Suzanne Husky
La leçon du peuple des marécages
CAP Saint-Fons
10 septembre-5 novembre 2022
Comme l’ont raconté Alessandra Prandin, directrice du CAP, et Adeline Lépine, responsable du programme Veduta de la Biennale de Lyon, lors leur présentation le jour du vernissage de l’expostion, quand Suzanne Husky leur a confié le sujet qu’elle souhaitait aborder en réponse à leur invitation, elles ont été pour le moins surprises. Une exposition sur les castors? À Saint-Fons? Pour les personnes qui n’y sont jamais venues, il faut rappeler que, situé en grande banlieue lyonnaise, le centre d’art n’est pas implanté dans un lieu à priori paradisiaque pour des rongeurs sauvages.
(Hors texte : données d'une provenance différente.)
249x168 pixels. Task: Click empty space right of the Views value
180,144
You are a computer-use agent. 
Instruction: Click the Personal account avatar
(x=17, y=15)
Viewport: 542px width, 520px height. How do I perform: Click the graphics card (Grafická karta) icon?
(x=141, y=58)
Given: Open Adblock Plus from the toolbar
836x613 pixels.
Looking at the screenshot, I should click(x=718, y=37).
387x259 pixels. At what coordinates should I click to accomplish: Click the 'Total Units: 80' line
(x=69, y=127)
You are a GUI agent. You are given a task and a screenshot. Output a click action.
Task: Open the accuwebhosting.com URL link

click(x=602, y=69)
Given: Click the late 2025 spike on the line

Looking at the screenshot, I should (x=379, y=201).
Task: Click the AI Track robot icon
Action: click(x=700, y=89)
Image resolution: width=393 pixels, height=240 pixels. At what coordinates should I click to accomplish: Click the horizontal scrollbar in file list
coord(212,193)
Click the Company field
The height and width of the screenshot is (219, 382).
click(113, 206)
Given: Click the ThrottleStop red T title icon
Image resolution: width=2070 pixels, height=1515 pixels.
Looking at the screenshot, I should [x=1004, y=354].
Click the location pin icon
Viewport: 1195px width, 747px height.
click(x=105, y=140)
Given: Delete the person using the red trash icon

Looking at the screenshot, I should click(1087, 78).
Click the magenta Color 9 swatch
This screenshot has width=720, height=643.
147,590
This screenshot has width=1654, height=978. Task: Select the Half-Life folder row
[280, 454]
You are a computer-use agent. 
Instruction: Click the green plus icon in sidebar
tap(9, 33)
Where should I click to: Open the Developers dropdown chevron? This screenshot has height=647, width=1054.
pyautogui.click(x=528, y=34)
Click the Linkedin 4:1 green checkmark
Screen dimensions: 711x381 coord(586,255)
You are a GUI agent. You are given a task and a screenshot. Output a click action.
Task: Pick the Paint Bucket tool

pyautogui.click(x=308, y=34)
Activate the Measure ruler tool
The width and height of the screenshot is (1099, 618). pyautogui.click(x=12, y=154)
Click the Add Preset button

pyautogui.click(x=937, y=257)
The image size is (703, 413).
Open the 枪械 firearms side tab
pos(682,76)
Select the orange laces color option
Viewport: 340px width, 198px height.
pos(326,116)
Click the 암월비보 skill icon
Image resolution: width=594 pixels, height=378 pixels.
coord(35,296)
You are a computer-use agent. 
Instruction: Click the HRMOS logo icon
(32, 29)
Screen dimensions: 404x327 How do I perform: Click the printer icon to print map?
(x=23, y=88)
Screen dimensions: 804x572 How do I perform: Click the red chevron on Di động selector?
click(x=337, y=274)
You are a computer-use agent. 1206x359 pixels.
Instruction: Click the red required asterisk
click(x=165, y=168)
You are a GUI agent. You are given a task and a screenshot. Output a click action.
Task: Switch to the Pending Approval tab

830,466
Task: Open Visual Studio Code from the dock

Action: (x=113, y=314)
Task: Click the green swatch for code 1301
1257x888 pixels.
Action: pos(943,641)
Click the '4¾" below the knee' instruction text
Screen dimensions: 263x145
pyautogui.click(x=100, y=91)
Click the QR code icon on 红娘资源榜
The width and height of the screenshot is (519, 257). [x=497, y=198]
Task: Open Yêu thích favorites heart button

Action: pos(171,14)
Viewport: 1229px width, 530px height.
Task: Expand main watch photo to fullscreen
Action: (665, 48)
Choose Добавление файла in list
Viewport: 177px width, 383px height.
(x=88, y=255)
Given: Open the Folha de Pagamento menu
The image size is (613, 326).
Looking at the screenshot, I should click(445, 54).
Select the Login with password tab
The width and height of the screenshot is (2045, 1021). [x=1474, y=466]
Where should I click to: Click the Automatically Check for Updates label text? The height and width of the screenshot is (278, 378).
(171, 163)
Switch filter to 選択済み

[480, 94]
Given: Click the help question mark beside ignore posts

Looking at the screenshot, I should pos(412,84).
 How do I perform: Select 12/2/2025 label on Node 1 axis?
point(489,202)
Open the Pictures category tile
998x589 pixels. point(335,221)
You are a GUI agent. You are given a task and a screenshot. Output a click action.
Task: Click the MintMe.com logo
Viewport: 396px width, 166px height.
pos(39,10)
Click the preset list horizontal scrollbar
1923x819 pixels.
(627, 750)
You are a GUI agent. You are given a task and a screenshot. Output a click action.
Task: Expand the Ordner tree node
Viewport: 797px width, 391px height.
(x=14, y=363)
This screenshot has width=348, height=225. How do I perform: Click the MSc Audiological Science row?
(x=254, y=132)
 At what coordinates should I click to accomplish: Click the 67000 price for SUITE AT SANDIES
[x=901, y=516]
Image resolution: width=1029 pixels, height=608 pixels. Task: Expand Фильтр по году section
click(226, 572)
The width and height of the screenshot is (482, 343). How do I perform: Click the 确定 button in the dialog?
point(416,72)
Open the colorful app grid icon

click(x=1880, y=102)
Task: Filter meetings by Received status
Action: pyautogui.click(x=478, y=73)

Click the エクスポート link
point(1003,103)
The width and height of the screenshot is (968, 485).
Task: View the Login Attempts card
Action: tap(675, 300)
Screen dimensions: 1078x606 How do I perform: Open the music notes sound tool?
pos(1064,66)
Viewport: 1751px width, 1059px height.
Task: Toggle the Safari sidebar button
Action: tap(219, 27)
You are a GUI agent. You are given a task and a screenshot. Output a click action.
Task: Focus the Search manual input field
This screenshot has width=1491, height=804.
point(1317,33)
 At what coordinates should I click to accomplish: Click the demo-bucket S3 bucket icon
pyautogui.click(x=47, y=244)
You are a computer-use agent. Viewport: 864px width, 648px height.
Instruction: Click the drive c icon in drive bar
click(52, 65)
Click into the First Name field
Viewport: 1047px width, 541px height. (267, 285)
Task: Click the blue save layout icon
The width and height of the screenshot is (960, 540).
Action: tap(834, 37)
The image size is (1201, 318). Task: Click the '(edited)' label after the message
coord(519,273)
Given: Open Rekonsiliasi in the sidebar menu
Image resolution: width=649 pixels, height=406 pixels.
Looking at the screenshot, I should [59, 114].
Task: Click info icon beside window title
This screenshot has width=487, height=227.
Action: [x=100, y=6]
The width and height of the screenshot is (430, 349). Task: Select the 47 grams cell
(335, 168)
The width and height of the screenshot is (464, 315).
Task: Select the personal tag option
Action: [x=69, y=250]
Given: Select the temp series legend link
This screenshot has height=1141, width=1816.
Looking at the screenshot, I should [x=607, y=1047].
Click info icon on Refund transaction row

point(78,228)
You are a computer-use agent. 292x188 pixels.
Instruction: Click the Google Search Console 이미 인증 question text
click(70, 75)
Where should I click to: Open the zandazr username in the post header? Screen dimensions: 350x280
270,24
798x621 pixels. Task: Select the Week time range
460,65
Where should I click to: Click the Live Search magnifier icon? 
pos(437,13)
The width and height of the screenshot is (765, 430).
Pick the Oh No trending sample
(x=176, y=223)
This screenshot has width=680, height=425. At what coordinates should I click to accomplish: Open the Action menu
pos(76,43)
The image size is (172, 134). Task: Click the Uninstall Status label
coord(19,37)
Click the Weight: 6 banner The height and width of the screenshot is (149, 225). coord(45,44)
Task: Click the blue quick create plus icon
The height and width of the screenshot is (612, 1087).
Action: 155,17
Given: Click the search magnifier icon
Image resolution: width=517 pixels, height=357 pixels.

Au cœur d’un quartier construit sur un plateau qui surplombe la Vallée de la chimie, il offre, depuis le parc qui lui est adjacent, une vue panoramique sur des installations d’industries chimiques et pétrochimiques, des autoroutes, plus dans l’esprit du Passaïc Tour de Robert Smithson (un voyage dans des ruines industrielles) que du grand Nord Canadien où l’on imagine des castors heureux (quoique le Nord canadien, en Alberta en particulier, est à certains endroits bien ravagé lui aussi par l’industrie pétrolière).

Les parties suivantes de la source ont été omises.